Until then at least I have this book, and it’s gorgeous. Big and glossy and even, if I dare say, sexy in its large squareness, it’s full of beautiful Mars photos courtesy of past and present Mars missions as well as a few artistic renderings, movie stills, book illustrations and posters.



“The Mariner and Viking missions really did teach us that the only way to approach Mars is on its own terms. This is not an Earthlike world.”

A wonderful essay by space journalist Andrew Chaikin opens the book, and short introductory essays preface all the chapters in this book — “Red Planet Visions” (fictional imaginings of Mars, Barsoom to Bradbury), “First Contact” (Mariner and Voyager missions), “Robot Explorers” (Mars rovers missions – Pathfinder, Spirit, Opportunity, Curiosity, Perseverance — and possibility of life on Mars) and “Human Martians” (the ideas behind Mars habitats and spacesuits that can help humans explore Mars).
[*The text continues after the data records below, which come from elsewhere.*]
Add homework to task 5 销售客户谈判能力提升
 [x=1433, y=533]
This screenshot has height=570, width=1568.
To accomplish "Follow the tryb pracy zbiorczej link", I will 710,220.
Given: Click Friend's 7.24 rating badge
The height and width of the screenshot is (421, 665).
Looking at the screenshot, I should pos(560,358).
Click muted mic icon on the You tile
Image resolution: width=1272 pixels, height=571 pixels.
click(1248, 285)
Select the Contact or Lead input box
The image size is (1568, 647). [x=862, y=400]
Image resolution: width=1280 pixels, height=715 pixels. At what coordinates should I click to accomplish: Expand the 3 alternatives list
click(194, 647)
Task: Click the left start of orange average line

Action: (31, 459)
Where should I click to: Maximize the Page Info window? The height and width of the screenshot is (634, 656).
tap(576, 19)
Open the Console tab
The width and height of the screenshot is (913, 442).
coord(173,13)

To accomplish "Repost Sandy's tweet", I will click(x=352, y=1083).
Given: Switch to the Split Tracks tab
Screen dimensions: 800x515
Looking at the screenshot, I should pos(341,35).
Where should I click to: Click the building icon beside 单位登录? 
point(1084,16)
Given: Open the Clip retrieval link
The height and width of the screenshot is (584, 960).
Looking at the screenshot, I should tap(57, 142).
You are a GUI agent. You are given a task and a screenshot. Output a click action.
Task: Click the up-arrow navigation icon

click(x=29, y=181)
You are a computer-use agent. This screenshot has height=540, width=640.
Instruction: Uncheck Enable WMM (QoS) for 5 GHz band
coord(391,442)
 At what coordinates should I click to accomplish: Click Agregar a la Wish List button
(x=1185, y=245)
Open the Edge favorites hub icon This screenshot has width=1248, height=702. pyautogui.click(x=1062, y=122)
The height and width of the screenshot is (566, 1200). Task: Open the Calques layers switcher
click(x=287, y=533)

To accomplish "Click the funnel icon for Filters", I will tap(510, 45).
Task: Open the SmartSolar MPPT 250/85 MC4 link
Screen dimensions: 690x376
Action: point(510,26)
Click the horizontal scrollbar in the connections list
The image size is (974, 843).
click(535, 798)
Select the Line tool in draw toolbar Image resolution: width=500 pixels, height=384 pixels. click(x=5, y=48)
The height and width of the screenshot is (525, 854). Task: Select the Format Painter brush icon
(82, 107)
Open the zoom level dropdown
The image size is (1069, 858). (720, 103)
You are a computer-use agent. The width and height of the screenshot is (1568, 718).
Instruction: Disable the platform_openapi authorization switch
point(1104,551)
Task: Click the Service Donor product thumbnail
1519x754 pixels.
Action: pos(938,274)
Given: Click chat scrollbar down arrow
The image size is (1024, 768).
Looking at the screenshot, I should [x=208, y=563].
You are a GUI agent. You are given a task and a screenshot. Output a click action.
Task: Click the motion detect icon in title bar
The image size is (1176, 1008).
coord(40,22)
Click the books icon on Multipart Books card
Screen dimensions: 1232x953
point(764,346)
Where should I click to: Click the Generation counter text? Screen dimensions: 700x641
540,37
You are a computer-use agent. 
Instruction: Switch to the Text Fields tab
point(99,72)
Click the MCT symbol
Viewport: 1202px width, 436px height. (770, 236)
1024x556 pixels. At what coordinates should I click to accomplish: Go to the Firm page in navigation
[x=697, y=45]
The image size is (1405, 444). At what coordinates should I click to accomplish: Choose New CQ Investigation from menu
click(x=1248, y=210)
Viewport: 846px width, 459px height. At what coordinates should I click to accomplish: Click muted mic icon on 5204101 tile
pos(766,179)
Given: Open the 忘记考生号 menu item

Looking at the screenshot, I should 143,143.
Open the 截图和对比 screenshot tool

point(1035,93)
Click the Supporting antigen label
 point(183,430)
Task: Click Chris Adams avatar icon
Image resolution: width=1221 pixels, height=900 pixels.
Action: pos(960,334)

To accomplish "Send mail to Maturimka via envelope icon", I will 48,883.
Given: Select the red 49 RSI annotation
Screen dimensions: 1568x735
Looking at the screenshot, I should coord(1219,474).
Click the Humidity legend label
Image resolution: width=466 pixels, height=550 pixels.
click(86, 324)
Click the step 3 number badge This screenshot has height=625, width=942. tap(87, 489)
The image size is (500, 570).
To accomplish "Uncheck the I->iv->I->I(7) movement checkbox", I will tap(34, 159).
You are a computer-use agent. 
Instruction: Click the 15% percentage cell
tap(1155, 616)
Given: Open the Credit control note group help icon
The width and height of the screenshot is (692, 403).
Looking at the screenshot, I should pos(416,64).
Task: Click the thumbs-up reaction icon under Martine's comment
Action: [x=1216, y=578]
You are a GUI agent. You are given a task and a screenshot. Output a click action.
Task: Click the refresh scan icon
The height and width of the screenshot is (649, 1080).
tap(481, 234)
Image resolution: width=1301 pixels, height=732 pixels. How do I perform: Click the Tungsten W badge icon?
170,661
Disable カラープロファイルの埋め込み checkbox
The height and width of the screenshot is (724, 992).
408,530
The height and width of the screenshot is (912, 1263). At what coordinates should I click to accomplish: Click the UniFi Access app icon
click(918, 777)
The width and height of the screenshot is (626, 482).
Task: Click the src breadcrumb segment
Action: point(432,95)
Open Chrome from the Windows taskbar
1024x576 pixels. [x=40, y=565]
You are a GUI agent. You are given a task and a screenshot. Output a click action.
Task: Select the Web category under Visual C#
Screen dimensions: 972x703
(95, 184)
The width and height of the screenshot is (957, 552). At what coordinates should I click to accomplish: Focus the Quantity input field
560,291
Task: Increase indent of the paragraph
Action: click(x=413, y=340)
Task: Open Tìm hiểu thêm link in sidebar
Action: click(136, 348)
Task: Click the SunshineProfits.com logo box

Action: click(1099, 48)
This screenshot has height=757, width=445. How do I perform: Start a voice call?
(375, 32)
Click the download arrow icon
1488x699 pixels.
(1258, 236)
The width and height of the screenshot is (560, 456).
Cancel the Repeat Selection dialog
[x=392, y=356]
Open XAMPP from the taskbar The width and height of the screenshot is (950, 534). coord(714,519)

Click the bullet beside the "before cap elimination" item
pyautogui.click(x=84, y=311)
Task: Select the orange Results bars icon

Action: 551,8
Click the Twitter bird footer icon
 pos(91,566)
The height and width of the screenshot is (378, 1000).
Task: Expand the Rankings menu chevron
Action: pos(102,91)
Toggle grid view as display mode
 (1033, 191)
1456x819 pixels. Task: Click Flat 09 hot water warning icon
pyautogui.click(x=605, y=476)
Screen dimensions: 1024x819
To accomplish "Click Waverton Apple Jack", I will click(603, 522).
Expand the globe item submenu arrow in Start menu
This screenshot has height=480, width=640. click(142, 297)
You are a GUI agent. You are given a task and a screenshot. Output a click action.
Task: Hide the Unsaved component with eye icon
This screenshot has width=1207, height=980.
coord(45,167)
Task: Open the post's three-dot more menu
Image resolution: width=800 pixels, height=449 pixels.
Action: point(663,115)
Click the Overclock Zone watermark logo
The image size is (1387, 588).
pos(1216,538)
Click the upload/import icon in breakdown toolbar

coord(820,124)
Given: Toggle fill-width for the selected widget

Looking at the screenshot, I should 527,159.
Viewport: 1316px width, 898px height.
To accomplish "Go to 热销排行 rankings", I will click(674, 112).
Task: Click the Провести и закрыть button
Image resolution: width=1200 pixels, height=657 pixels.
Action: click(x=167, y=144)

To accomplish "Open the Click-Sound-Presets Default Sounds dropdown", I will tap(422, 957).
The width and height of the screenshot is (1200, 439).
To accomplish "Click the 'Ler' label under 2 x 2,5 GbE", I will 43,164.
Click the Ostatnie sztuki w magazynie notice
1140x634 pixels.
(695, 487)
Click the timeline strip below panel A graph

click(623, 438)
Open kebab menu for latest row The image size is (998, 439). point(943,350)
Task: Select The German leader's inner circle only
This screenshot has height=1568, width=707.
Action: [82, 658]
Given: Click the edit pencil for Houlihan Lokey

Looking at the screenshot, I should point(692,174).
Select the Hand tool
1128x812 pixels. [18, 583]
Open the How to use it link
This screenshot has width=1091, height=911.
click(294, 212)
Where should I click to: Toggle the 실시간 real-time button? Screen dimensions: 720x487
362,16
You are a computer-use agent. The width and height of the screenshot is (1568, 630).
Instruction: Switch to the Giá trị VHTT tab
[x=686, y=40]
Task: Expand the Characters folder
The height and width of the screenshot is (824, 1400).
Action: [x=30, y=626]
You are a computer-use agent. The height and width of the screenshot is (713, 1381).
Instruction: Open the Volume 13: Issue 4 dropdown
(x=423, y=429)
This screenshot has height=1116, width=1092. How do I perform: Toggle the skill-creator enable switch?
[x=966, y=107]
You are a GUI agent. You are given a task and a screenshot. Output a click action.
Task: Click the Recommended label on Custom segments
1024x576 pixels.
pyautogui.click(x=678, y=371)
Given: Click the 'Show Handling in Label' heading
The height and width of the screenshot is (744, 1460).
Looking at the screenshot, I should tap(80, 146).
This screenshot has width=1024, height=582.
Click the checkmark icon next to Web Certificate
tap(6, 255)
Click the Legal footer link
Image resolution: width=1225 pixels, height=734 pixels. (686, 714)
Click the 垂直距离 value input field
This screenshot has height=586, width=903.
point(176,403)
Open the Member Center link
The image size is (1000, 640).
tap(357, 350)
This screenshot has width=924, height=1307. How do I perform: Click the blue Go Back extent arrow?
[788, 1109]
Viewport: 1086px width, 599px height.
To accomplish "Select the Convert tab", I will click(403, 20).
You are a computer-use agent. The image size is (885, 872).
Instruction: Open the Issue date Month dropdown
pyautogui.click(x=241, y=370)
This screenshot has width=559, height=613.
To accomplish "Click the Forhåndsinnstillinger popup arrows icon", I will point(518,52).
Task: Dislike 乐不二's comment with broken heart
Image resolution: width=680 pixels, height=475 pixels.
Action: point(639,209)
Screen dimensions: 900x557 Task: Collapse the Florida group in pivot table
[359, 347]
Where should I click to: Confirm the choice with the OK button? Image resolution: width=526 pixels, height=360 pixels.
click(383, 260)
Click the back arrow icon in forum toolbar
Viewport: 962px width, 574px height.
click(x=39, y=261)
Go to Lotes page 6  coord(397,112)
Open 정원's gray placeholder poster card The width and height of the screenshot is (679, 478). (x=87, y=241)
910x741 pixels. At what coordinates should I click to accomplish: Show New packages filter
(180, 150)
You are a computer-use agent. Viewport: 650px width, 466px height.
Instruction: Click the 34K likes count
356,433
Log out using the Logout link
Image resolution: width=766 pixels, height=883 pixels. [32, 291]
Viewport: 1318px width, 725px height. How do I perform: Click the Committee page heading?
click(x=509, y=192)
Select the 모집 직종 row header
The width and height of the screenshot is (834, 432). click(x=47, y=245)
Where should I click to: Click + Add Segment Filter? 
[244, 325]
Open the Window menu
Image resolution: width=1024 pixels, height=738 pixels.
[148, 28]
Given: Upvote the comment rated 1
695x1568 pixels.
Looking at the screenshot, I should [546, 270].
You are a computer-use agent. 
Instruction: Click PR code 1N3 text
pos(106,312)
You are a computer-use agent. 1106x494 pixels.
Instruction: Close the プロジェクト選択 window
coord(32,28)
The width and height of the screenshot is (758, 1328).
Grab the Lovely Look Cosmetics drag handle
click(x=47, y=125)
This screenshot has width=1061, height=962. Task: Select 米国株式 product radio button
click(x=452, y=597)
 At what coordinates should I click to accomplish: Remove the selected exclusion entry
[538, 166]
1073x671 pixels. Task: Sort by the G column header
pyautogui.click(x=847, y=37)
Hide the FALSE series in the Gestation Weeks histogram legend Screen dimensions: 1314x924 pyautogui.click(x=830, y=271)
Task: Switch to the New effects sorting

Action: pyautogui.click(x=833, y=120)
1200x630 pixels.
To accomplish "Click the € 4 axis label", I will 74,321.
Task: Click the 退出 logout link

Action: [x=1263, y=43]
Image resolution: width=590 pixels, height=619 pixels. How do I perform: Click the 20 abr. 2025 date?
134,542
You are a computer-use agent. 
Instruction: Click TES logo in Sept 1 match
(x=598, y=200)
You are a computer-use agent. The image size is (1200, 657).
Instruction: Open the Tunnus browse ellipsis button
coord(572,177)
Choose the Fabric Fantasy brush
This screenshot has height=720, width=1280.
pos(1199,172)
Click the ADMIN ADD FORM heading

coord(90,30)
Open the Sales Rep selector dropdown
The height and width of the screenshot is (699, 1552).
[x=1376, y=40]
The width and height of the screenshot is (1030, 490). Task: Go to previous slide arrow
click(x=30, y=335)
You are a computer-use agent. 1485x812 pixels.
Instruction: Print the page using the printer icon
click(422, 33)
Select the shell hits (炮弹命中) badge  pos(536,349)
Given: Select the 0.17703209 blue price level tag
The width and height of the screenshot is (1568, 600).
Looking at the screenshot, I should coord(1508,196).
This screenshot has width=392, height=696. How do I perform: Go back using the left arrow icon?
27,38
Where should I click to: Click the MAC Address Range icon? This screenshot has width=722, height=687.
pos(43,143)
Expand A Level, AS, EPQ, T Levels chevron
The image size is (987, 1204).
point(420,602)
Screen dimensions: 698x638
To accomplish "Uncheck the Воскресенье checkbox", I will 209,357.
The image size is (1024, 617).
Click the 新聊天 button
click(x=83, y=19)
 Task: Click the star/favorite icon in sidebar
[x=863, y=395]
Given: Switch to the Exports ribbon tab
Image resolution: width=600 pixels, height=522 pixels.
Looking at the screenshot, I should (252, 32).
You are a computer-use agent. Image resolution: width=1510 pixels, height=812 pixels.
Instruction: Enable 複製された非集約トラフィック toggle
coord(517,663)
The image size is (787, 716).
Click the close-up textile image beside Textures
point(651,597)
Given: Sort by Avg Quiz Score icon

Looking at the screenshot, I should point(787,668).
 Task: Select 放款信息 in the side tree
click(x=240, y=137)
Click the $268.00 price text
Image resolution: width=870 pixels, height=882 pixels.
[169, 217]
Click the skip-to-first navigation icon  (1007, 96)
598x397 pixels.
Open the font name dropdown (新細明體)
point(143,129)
“A final “faster, better, cheaper” mission, the $125 million Mars Climate Orbiter, failed to reach orbit in September 1999 because of a muddle between metric and imperial measurements in the navigation software.”

Beautiful visual Mars journey, definitely worth it.

5 stars.
—————

Thanks to NetGalley and Quarto Publishing Group – Motorbooks for providing me with a digital ARC in exchange for an honest review.

(Unfortunately the ARC got archived because apparently I don’t pay enough attention to deadlines, but I liked what I saw enough to shell out $$ for a lovely hardback copy, and I don’t regret it in the slightest).